Los Angeles, like other major cities in the U.S., doesn’t have the most robust stock of accessible restrooms, and although that’s nothing new, it wasn’t always like this.
Read more: Visiting LA? Our public bathrooms are tricky to find but we’ve got maps
LA’s opulent toilets
As it turns out, L.A. was one of the epicenters of the early 20th century bathroom boom (no pun intended).
Temple University professor Bryant Simon, who is the author of the forthcoming book For Customers Only: Public Bathrooms and the Making of American Inequality, joined AirTalk, LAist’s daily news program, to talk about the history of public bathrooms and how we got to where we are today.

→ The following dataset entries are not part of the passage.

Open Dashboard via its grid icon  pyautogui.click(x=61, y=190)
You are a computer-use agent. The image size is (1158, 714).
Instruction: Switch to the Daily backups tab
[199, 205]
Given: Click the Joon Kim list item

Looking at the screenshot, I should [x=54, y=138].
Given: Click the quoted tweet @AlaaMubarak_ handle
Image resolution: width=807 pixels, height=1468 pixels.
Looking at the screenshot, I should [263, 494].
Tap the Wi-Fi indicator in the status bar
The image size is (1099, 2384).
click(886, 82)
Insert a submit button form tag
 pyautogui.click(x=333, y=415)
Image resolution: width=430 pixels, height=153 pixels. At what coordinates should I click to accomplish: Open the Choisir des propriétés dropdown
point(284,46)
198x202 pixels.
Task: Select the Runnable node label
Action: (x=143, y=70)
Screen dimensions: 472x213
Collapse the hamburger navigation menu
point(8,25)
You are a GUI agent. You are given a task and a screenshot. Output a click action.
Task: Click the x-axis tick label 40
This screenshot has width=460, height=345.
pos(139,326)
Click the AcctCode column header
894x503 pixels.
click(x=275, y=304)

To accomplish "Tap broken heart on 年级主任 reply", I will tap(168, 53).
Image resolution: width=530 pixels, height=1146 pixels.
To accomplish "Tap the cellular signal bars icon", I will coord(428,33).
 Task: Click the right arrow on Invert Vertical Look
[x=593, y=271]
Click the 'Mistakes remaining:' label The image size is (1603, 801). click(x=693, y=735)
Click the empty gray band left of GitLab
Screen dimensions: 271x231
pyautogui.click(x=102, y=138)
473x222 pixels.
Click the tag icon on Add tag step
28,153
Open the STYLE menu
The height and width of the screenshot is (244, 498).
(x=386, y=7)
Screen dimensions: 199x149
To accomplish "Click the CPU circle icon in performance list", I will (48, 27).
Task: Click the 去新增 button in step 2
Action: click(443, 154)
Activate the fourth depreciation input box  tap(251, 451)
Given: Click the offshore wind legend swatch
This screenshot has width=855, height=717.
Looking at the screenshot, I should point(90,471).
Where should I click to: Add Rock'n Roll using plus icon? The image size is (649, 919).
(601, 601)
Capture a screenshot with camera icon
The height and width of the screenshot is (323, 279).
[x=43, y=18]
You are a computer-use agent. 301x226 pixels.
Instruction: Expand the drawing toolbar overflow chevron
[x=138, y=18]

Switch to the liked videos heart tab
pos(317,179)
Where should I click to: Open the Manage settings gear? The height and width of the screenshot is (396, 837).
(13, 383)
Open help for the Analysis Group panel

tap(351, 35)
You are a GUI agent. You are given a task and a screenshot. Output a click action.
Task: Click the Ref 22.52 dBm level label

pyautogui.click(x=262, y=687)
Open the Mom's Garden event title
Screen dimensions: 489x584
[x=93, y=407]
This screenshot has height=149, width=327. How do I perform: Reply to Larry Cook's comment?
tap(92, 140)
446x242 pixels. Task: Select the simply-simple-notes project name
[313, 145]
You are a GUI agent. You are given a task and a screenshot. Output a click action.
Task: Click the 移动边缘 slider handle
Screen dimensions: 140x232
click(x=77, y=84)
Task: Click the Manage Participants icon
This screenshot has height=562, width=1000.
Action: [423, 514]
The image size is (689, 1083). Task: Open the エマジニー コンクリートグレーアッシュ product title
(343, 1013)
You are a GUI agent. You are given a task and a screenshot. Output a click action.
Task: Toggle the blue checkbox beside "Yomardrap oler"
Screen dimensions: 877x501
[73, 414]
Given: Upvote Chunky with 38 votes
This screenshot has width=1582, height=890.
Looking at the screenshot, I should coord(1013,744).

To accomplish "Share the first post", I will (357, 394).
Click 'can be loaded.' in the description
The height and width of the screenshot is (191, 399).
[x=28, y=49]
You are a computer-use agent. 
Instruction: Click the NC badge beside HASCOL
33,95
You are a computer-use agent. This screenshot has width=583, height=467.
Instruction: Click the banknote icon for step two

“Cities would compete with each other to build the most lavish public bathrooms,” Simon said. “In 1911 in L.A., the mayor held a ribbon-cutting ceremony and bragged about how ornate the bathroom was.”
When things started to go down the toilet
The goal was simple: encourage the public to feel safe and confident leaving their homes by creating convenient spaces for people to relieve themselves.
Instead, these public bathrooms attracted a different type of crowd.
“Drinkers and smokers, people using drugs and most ominously for city leaders, people seeking sex,” Simon said, adding that almost immediately authorities throughout Southern California started arresting men who were seeking sex with other men.
“We have pay toilets now. It's called Starbucks."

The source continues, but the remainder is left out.